== Source text

People v. Fisher, 2005 NY Slip Op 51726(U) (NY 10/25/2005)

Decision Date25 October 2005
Docket Number04-1556.
PartiesTHE PEOPLE OF THE STATE OF NEW YORK v. PAUL FISHER, Defendant.
CourtNew York Court of Appeals Court of Appeals

Matthew Schwartz, ADA, Timothy Rath, Esq., efendant's Counsel.

THOMAS RAINBOW MORSE, J.

During his alcohol related driving trial, the defendant opposed introduction of the foundational documents customarily offered to validate the admission of the results of a breath test and subsequently objected to the results being admitted due to lack of foundation. The basis for the objections was the defendant's inability to exercise his constitutional right to confront the witnesses against him as outlined by the Supreme Court in Crawford v. Washington.1 As this was a bench trial, the court reserved decision and in the interests of judicial economy allowed the evidence to be introduced subject to submission of papers and rendering of this opinion. Following the trial, the court reached a partial verdict on all charges except the per se DWI charge.2 For the reasons that follow, the court overrules the defendant's objections to the admission of the breath test documents, allows their introduction into evidence and permits the breath test results to be considered by the court as fact finder.3

The Historical Right of Confrontation

Criminal defendants in New York enjoy co-existing state and federal constitutional rights to confront their accusers.4 As the Supreme Court has observed, that right "comes to us on faded parchment...with a lineage that traces back to the beginnings of Western legal culture." 5 Yet, while a defendant's present day adversarial right to meet an accuser "face to face" sprung from early Roman law,6 its course was diverted in twelfth century Europe when that and other Roman rights were supplanted by the medieval practice in "secular and ecclesiastical courts for the judge to examine each witness in secret" and then have the "transcribed testimony...read aloud in open court."7 While during this period the defendant did retain a truncated right to have accusers appear and be sworn in court, the witness's live testimony was received out of the defendant's presence.8 At the very least, however, this limited right of "confrontation" gave the defendant the opportunity to "reproach" or object to the testimony of a potentially biased witness.9 These ancient rights we now take for granted under the Bill of Rights were re-instituted in England during the late 17th and 18th centuries.10 During that period, English criminal trial practice took on many of the adversarial components we recognize today, including the right to have those witnesses accusing a defendant of wrongdoing appear in open court subject to cross-examination by the defendant.11 This rapidly evolving adversarial process essential to English liberty interests was outlined by Blackstone in his Commentaries published between 1765 and 1769 12 and a commitment to those re-kindled rights burned brightly in many of those who voyaged here.

====

According to the court opinion, between which years were Blackstone's Commentaries published? The listing comes from a separate source.

== Extracted entries

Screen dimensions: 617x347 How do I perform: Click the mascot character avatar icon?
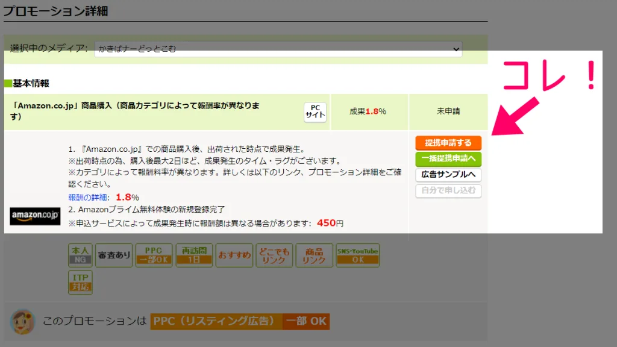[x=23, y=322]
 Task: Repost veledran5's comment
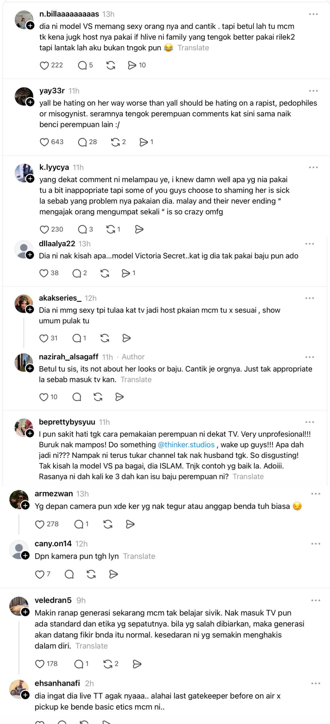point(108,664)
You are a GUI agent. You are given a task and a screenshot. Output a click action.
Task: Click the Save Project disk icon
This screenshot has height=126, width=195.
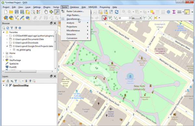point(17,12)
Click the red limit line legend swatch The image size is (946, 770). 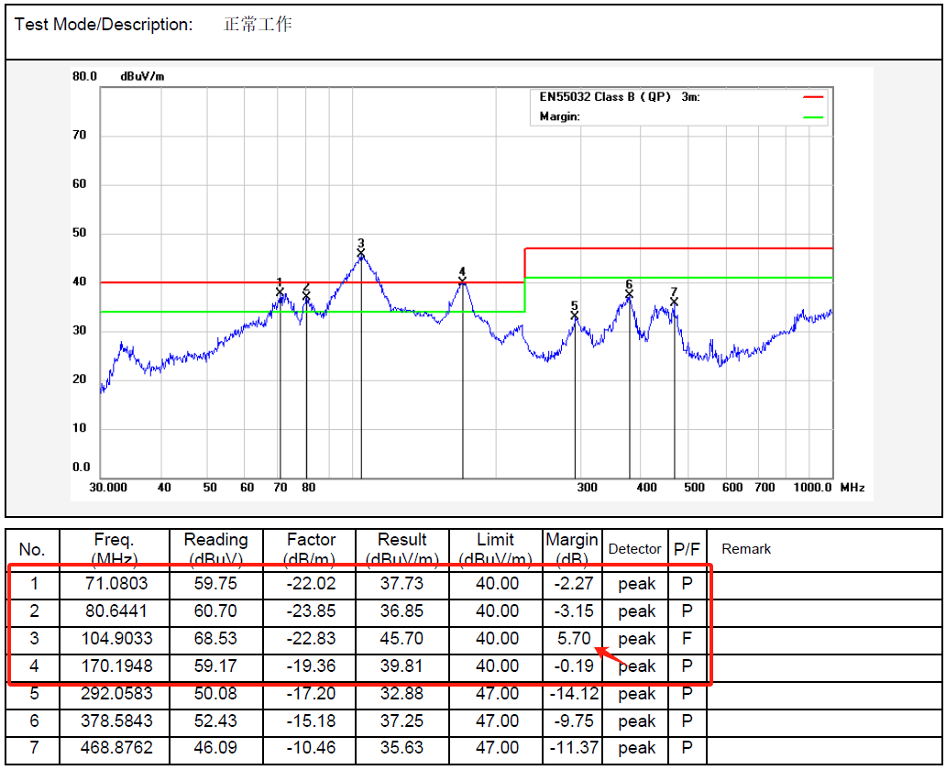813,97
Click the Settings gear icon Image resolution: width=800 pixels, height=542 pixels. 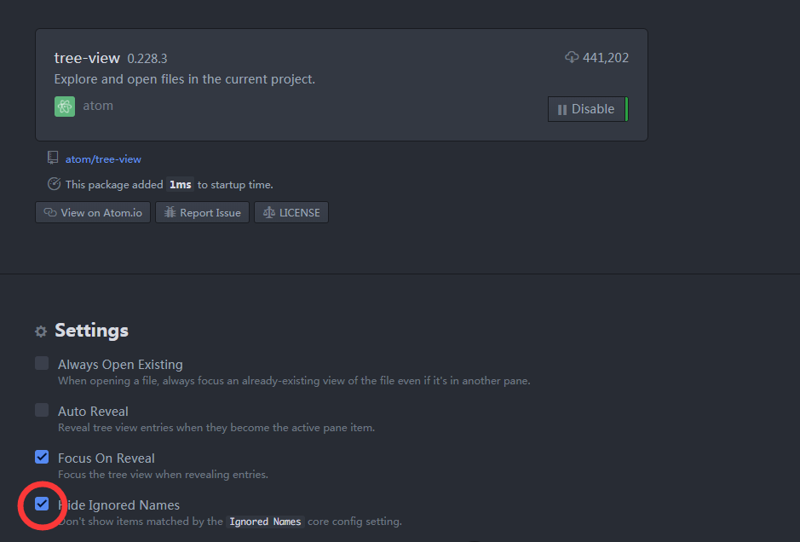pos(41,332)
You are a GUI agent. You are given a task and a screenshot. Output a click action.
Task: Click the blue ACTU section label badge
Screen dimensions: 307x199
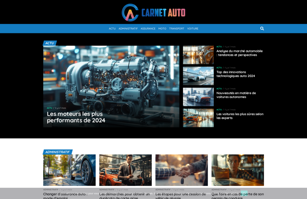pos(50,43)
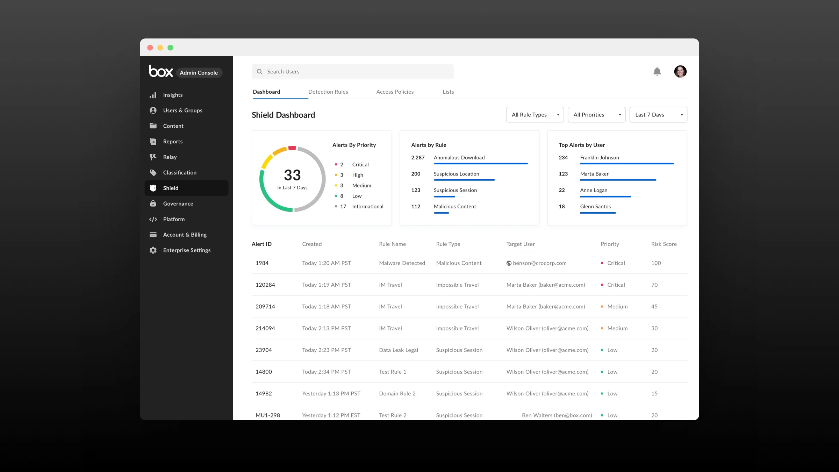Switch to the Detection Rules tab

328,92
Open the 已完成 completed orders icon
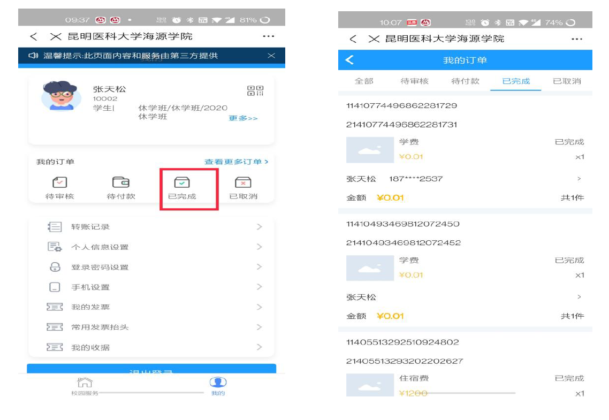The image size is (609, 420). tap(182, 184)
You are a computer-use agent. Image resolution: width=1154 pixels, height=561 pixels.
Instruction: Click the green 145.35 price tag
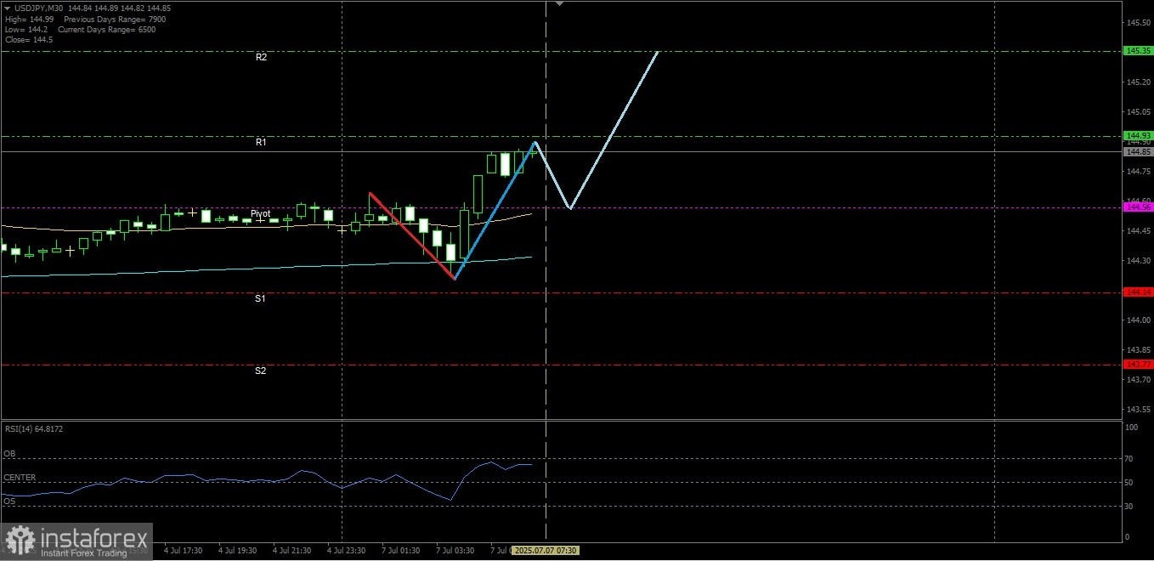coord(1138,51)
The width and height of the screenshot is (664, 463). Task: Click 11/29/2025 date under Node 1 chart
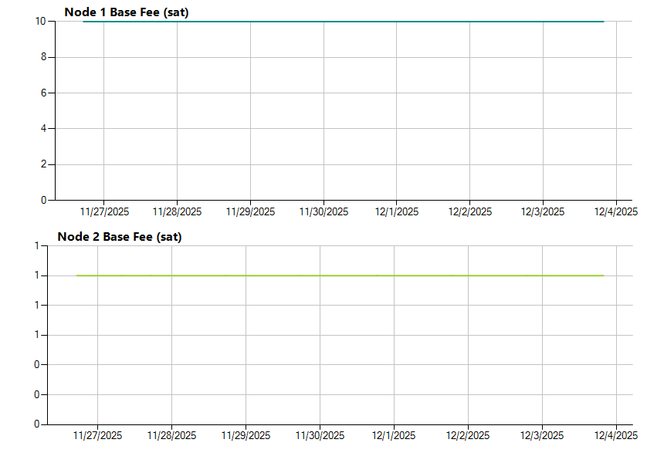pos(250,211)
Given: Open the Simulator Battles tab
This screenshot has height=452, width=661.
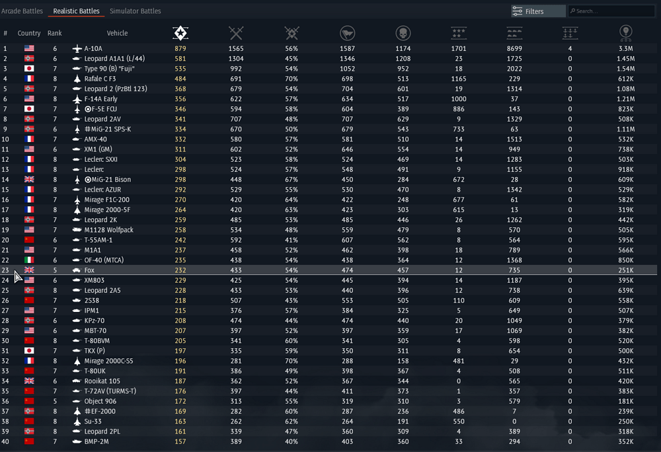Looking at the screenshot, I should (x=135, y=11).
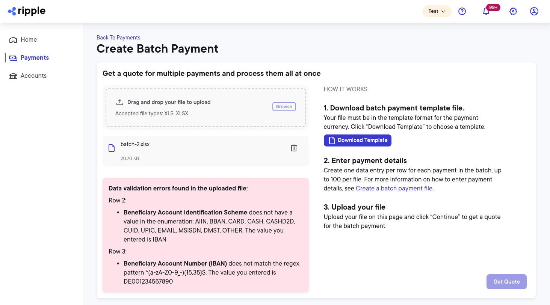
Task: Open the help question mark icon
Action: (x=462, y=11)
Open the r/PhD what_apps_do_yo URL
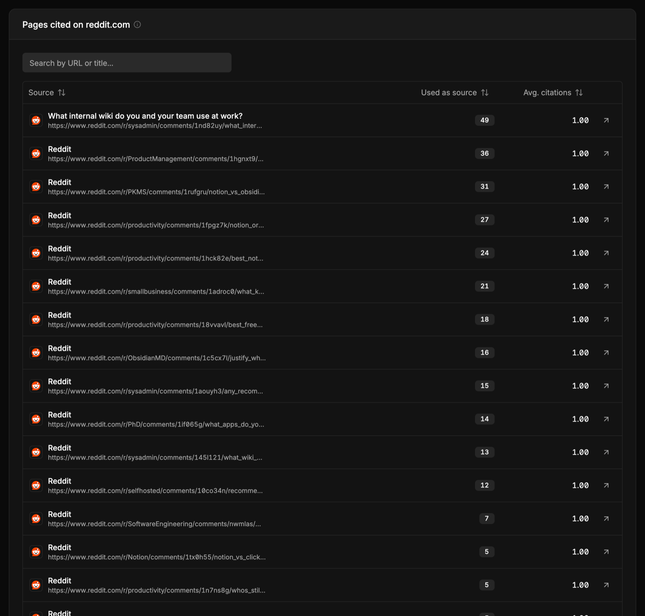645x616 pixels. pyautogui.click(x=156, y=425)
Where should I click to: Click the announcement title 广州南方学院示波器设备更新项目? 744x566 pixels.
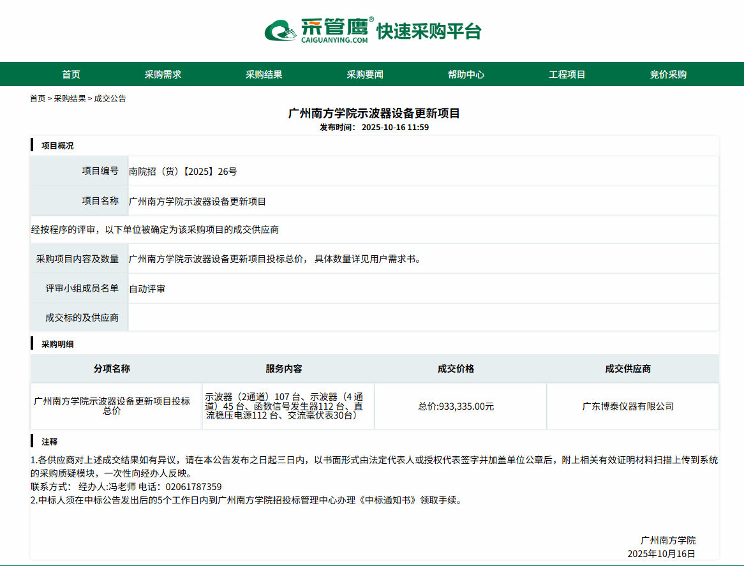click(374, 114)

====

- Reply -
Between 1765 and 1769.